Intensive five - September 2022
God never failed.
You got the spoiler up there already, I did not make it to Costa Rica. It wasn’t my choice, as a matter of fact I did all I could to go but it did not work. So, it started with a super easy visa granted, it was a US visa as I could use it to fly in Costa Rica for free and I can’t get a Costa Rica visa because the closest Costa Rica Embassy is in Singapore. So, I began my trip by nearly missing my bus. Then I discovered I had missed my flight to the United States, and since I had missed the first flight, I had also missed the second flight to Costa Rica! As a result, I booked two new tickets to Costa Rica and was able to cancel the original one with a partial refund.
So, I flew to LAX, then went to Costa Rica, but was rejected at the border! Within 45 minutes, I was back on the same flight to LAX. There are some changes in the US government that I wasn’t aware of.
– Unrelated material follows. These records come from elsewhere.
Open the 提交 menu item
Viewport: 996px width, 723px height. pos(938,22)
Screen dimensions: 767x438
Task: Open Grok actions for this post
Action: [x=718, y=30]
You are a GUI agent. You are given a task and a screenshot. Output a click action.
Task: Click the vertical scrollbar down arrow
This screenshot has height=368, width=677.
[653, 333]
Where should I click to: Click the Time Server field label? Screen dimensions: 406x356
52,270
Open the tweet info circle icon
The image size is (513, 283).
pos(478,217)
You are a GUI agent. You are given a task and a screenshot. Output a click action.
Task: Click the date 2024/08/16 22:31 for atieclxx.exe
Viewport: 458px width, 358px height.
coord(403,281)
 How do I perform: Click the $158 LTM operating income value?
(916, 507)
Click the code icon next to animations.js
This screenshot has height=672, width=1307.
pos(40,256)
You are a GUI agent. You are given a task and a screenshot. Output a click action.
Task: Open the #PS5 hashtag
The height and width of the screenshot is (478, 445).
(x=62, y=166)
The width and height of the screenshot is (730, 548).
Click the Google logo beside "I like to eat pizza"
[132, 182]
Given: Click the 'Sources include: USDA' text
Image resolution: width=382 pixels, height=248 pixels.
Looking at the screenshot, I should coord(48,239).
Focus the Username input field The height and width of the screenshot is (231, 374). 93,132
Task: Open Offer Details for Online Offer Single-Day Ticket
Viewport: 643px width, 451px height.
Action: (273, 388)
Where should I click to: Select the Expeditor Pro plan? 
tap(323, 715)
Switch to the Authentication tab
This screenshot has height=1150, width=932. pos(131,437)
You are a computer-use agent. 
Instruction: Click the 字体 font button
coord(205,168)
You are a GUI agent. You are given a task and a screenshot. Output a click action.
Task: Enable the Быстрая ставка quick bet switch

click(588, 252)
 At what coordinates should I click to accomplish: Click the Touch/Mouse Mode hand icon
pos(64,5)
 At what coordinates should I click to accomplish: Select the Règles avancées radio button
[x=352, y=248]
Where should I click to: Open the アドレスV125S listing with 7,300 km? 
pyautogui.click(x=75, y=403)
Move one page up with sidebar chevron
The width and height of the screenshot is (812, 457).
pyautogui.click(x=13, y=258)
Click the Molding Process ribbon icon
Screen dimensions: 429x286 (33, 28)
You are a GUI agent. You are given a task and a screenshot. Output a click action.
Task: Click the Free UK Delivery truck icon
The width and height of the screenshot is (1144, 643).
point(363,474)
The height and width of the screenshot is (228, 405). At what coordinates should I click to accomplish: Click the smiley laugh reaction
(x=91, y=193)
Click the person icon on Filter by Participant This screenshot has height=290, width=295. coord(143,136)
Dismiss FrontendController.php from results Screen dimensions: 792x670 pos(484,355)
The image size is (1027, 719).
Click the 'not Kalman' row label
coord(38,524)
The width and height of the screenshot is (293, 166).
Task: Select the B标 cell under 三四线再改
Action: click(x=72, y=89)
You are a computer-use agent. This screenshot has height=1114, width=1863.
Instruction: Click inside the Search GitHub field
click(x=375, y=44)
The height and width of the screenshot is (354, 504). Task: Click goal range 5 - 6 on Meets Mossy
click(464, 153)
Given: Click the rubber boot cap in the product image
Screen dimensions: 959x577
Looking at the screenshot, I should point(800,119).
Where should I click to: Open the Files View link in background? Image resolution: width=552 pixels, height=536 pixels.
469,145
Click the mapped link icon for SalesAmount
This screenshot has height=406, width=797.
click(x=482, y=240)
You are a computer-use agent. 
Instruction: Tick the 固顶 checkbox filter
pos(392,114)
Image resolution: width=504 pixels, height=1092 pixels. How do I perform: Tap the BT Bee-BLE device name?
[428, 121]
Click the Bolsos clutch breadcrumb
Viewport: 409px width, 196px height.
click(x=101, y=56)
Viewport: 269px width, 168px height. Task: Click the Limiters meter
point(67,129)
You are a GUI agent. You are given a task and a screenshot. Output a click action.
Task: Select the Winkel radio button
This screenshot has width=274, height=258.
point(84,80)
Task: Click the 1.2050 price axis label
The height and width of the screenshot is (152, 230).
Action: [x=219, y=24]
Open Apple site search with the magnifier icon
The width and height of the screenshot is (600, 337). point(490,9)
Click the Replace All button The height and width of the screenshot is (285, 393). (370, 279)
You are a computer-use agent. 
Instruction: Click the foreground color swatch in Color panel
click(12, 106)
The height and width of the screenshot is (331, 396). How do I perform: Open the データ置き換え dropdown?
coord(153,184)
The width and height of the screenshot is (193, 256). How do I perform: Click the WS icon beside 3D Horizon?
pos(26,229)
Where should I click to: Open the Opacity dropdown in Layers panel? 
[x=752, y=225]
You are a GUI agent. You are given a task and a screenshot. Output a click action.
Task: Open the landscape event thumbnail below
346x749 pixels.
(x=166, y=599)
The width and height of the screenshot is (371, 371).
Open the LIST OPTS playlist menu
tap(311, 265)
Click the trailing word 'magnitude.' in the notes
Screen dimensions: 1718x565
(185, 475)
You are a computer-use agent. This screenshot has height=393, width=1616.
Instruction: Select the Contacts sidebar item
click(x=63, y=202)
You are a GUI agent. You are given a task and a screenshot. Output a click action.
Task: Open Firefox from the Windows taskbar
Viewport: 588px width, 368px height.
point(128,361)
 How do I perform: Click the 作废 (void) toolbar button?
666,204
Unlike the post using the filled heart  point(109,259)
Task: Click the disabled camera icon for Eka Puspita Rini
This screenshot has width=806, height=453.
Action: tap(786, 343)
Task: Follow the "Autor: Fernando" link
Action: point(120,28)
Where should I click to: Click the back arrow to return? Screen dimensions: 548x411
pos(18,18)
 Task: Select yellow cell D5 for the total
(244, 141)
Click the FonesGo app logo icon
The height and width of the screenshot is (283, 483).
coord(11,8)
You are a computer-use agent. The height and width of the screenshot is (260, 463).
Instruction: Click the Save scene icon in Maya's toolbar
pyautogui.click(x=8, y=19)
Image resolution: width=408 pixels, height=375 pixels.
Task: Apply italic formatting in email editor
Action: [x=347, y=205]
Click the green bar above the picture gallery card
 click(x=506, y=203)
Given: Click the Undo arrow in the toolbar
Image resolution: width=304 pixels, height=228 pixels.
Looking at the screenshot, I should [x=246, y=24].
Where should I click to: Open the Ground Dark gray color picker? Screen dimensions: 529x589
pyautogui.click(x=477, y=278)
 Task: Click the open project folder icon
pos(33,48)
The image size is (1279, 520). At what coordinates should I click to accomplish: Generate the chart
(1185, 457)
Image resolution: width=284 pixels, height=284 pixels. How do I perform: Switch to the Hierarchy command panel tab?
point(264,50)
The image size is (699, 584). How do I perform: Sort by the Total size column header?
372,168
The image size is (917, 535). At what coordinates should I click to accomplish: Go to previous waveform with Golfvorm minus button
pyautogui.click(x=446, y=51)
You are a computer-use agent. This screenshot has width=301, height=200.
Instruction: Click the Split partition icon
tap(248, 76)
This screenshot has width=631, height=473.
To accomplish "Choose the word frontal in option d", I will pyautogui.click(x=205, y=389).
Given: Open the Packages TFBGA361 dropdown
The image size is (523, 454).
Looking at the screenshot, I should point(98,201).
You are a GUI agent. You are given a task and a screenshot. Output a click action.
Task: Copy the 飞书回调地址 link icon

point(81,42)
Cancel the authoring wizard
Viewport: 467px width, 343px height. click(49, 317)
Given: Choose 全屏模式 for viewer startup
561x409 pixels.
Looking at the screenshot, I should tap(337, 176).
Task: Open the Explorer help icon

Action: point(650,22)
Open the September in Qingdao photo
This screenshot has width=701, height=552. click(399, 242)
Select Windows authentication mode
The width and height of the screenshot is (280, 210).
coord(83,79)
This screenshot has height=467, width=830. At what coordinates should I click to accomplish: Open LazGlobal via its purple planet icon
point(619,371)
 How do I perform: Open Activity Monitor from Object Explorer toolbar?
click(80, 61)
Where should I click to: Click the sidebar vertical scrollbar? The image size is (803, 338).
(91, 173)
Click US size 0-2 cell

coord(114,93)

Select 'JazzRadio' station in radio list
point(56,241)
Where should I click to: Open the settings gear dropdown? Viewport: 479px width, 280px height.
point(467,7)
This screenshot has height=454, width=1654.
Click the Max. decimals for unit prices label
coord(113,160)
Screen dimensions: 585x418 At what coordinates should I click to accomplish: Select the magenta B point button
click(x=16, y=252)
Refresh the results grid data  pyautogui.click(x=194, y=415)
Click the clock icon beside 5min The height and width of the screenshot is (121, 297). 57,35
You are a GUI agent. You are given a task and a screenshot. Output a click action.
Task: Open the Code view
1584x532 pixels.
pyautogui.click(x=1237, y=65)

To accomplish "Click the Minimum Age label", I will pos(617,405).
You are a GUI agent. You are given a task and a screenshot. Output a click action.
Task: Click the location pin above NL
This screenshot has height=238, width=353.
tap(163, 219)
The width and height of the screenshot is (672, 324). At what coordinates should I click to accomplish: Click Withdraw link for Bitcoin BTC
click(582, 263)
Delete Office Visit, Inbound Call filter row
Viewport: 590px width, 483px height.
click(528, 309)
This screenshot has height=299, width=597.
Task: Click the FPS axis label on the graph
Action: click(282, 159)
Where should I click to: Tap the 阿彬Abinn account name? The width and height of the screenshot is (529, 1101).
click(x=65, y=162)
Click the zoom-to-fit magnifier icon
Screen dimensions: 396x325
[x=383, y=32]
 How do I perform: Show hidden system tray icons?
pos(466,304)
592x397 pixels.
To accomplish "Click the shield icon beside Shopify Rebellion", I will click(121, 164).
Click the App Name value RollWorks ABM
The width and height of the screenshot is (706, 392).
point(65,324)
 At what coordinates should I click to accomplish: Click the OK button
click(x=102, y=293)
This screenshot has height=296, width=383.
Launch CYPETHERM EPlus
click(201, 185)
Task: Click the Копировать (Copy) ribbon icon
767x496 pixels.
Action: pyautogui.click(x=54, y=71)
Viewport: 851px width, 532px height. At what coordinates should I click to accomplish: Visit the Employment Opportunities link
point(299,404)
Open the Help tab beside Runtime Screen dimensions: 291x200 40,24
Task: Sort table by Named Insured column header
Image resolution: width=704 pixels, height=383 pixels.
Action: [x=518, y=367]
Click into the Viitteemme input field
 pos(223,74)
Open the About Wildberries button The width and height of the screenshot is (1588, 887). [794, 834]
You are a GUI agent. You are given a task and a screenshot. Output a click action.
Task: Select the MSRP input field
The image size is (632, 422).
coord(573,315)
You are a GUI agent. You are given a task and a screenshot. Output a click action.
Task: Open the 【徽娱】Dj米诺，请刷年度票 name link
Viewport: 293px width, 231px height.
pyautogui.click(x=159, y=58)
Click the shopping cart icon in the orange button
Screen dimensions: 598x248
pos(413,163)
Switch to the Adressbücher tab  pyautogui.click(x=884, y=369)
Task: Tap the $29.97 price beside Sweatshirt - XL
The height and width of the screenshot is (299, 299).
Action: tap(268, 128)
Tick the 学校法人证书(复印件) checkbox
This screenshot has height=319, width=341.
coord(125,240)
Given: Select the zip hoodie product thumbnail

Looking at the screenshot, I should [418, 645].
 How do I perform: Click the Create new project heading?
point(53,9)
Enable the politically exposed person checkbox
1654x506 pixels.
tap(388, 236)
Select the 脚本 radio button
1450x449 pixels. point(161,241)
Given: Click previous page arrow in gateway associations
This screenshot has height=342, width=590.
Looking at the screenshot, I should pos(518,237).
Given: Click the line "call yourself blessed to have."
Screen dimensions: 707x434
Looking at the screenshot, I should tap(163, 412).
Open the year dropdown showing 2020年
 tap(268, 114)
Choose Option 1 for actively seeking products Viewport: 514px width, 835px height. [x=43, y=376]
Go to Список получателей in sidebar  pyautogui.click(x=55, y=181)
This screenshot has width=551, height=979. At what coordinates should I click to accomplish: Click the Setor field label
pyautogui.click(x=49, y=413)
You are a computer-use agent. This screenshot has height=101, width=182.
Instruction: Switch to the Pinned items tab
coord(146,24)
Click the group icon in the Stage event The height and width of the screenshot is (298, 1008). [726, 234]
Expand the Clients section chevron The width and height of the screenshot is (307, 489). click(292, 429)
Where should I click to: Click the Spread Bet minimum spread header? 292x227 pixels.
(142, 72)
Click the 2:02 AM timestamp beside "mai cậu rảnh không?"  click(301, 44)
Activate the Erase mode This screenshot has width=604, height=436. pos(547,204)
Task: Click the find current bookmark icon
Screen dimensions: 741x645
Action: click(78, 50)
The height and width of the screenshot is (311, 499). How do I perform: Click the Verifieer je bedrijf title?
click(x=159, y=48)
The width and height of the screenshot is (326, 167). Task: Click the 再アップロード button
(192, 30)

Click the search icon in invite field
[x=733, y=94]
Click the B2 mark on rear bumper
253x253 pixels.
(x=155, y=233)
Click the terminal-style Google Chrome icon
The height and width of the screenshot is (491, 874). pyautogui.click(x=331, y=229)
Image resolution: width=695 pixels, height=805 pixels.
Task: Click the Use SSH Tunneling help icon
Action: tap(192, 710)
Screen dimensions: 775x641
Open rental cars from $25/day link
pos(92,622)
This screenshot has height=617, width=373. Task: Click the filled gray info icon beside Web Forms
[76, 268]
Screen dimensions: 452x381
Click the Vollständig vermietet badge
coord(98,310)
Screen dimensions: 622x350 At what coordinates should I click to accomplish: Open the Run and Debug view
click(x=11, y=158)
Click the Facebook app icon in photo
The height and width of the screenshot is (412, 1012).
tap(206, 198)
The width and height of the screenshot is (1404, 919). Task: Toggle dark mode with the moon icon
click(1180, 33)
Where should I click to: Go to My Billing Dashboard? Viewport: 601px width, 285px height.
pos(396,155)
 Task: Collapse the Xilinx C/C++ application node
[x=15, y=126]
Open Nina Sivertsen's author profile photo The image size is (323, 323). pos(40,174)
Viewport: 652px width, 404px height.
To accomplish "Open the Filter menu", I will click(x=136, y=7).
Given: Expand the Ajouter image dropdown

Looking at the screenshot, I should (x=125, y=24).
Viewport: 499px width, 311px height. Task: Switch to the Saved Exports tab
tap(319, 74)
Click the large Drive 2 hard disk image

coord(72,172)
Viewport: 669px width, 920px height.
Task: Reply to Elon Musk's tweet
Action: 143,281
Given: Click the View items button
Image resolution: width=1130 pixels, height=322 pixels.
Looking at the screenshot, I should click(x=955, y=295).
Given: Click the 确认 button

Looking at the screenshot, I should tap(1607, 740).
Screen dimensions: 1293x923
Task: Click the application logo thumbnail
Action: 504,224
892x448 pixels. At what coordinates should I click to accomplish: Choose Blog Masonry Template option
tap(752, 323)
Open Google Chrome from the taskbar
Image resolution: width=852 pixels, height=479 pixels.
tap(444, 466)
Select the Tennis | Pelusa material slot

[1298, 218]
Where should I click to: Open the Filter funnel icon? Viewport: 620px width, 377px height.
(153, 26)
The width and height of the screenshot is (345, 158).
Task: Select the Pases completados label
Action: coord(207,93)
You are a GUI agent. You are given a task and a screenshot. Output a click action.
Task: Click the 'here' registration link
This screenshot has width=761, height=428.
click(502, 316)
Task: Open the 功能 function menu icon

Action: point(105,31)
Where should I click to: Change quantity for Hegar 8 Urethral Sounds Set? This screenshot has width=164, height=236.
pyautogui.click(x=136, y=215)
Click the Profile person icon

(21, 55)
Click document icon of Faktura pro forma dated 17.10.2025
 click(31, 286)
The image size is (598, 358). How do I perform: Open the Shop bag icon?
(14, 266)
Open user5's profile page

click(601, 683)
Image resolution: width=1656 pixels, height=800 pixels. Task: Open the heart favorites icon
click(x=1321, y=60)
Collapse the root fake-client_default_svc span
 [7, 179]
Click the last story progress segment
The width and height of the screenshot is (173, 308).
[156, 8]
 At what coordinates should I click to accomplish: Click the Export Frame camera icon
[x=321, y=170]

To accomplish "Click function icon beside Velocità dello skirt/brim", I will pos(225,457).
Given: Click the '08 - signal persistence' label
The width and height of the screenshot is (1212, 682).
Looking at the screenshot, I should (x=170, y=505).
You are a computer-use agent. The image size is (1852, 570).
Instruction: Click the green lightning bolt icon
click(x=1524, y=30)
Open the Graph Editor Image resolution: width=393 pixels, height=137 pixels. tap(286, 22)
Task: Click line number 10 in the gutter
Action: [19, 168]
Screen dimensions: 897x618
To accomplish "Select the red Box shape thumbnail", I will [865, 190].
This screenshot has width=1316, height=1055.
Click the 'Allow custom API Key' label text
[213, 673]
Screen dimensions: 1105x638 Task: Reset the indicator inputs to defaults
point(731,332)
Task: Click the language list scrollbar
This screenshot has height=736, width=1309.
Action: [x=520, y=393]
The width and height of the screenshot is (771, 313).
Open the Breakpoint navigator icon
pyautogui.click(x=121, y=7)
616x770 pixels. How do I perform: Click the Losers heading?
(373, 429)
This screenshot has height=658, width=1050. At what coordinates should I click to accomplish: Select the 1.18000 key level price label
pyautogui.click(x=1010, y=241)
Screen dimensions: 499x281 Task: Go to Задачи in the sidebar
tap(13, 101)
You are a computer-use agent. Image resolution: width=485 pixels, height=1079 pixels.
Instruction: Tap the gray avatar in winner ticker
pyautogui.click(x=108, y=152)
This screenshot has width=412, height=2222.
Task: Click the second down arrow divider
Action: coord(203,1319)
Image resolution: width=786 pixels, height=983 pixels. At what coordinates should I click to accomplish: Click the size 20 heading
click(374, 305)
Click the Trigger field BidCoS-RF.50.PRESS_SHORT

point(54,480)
Anyone who wants to use a US visa to enter Costa Rica needs to have a three-month US visa or they won’t be allowed into Costa Rica. I had it, but a new change was that they don’t stamp your passport anymore, so I didn’t have proof to show that she had a three-month visa. It was so upsetting. I was so worried that the US immigration police would not let me back into the country because I had just entered their country 24 hours ago, to my surprise the immigration police it was hilarious that Costa Rica did not allow me in and I had to stay in LAX and join classes via zoom. I got picked up from the airport by a friend of a friend to stay with the family of my school leader. They are very lovely and have two kids who were such a comfort to me. I was thankful beyond for this family who was once a stranger but now a friend. This trip was filled with injustice, I cried a lot but I know I did not cry alone. I felt God was so near and I knew it was not my fault and God did not fail me. Darlen Cunningham said in this intensive; “you never face the real obstacle until you meet the enemy of your destiny”. Now considering all that occurred to her over the previous intensive, I could truly state that I have fought the battle and have not given up. I am grateful for the opposition because the last intensive concentrated on remaining in Jesus; His teachings, love, and joy. This matched my battles perfectly since, despite all the hardships and barriers, I had to trust Him more than ever before.
Graduation
God is faithful.
Thesis is done and it was time to go to Kona to do the oral exam followed by the graduation ceremony. We had decided to go as a family and we faced a big finance challenge. God has been faithful and we have friends who advocate for us as well. It was quite a journey but we never do it alone. We took the risk to buy one way tickets for us to Kona and only a few days before the date to fly, we only have enough money for the return tickets for us but I have a problem because I need to my tuition fee and if I don’t pay even if I go there I couldn’t be graduate either. Just as I was thinking maybe I shouldn’t go and just put all the money to pay all the school fee, I got the message from my school leader that the family that hosted me while I couldn’t join the Costa Rica intensive will pay all my debt, the last school fee, and the accommodation for our family while we in Kona. I was so overwhelmed by the generosity of the people and the goodness of God. I almost gave up but God remained faithful. Who would have thought that when I faced the injustice of not being able to go to Costa Rica, God is connecting me with people who will make sure I can finish the calling.